Searchable abstracts of presentations at key conferences in endocrinology
Endocrine Abstracts (2012) 28 P152

Diabetes and Endocrinology, NNUH, Norwich, United Kingdom.

A 26 year old lady presented with a 4/12 history of abdominal distension and lethargy. PMH included learning difficulties and congenital hypotonia and she was in long-term foster care.Diabetes had been diagnosed requiring insulin a few months previously. Examination revealed her to be extremely unwell, with proximal myopathy, purple striae, hirsutism and a firm nodular thyroid gland. She was hypokalaemic (2.8 mmol/l) and alkalotic. Cushing’s assessment(table) revealed ACTH dependent Cushing’s. CT scan of the pituitary was normal, abdomen confirmed bilaterally bulky adrenals and neck and chest confirmed the presence of lymphadenopathy and a grossly abnormal thyroid. US FNA of her neck lymph node confirmed medullary thyroid cancer, and a presumptive diagnosis of MEN2b was made as evidenced by mucosal neuromas over the tongue, and metastatic medullary thyroid cancer secreting ACTH leading to Cushing’s syndrome. She was started on metyrapone and was immediately able to stop insulin. Unfortunately, she then deteriorated and was transferred to HDU for monitoring, central potassium infusions and consideration of an etomidate infusion. Despite high dose metyrapone, serum cortisol levels remained elevated >1000 nmol/l. Ketoconazole was therefore added and her condition improved further. Several days following HDU discharge, she became unwell again and glucocorticoid insufficiency was suspected, so a block and replace regimen was instituted (with dexamethasone).
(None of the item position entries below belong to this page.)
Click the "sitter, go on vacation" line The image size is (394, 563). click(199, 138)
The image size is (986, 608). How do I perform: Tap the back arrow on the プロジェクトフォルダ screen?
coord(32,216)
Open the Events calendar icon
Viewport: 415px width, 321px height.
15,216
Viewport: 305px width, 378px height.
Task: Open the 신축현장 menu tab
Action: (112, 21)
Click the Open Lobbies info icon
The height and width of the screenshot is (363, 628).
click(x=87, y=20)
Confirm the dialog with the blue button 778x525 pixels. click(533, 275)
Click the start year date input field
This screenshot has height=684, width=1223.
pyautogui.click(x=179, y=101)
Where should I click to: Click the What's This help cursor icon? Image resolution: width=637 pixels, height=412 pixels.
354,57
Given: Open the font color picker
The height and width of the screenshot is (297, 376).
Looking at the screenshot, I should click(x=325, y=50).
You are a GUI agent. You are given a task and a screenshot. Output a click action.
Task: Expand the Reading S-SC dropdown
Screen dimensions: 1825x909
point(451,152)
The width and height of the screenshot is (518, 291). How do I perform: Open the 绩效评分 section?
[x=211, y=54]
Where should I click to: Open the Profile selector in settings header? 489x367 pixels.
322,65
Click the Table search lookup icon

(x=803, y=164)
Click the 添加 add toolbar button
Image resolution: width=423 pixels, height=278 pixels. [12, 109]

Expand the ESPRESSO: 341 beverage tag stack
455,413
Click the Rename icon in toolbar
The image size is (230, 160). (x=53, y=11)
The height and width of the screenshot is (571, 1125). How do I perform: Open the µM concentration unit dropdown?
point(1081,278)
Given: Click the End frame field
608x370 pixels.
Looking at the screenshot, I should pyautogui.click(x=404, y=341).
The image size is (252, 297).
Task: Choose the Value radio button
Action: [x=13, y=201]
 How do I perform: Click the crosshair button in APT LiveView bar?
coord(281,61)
Subsequent outpatient octreotide and MIBG scans revealed abnormal tracer uptake limited to the root of the neck and upper mediastinum. She continued to improve as an outpatient, has now undergone bilateral adrenalectomy, and is currently well on replacement therapy. We felt her Cushing’s was life threatening, so its definitive treatment took priority over the medullary thyroid cancer. However, total thyroidectomy and lymph node dissection is now planned.

Declaration of interest: There is no conflict of interest that could be perceived as prejudicing the impartiality of the research reported.

Funding: No specific grant from any funding agency in the public, commercial or not-for-profit sector.